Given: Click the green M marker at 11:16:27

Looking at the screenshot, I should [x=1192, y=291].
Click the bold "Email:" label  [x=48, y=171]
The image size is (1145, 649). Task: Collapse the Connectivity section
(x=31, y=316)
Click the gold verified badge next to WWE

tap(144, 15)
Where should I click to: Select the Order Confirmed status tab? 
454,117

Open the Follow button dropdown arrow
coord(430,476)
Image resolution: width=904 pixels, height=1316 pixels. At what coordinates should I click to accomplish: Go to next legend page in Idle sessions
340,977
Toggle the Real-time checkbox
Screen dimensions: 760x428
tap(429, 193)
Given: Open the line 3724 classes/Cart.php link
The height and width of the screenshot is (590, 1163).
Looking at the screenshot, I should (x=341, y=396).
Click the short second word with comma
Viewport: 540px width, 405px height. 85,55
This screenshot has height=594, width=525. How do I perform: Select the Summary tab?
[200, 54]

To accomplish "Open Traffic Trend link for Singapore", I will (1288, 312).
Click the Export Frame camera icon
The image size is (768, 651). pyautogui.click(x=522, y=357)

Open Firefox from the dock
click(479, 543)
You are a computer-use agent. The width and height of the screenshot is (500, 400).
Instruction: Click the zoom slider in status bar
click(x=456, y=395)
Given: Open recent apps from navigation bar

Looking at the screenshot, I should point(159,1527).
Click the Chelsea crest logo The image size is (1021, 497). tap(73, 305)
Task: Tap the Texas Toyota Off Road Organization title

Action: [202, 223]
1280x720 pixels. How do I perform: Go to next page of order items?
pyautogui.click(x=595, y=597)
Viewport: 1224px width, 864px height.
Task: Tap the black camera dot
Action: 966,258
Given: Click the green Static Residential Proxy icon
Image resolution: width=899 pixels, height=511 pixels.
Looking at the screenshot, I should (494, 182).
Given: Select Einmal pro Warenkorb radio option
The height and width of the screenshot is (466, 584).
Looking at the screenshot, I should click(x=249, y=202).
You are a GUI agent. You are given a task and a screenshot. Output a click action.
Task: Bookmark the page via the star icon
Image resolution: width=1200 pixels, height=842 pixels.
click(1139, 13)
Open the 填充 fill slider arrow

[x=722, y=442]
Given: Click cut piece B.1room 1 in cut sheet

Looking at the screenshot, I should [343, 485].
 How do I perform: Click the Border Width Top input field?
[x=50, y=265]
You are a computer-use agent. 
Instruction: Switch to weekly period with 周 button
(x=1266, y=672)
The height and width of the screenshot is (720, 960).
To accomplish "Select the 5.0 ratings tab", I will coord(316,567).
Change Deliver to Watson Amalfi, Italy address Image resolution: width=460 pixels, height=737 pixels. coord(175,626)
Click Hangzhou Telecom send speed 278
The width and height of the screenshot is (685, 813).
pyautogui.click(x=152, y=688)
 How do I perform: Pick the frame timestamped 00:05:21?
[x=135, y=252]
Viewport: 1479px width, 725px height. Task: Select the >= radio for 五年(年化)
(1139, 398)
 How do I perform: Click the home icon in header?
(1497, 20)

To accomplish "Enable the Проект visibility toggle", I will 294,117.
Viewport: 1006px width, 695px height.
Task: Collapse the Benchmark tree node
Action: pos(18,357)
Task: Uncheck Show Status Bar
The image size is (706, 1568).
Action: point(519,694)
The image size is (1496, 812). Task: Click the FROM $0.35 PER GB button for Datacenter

> _To do_:
Which lines of the records above contain the word "link"? Show each of them.

> _Result_:
Given: Open the line 3724 classes/Cart.php link
To accomplish "Open Traffic Trend link for Singapore", I will (1288, 312).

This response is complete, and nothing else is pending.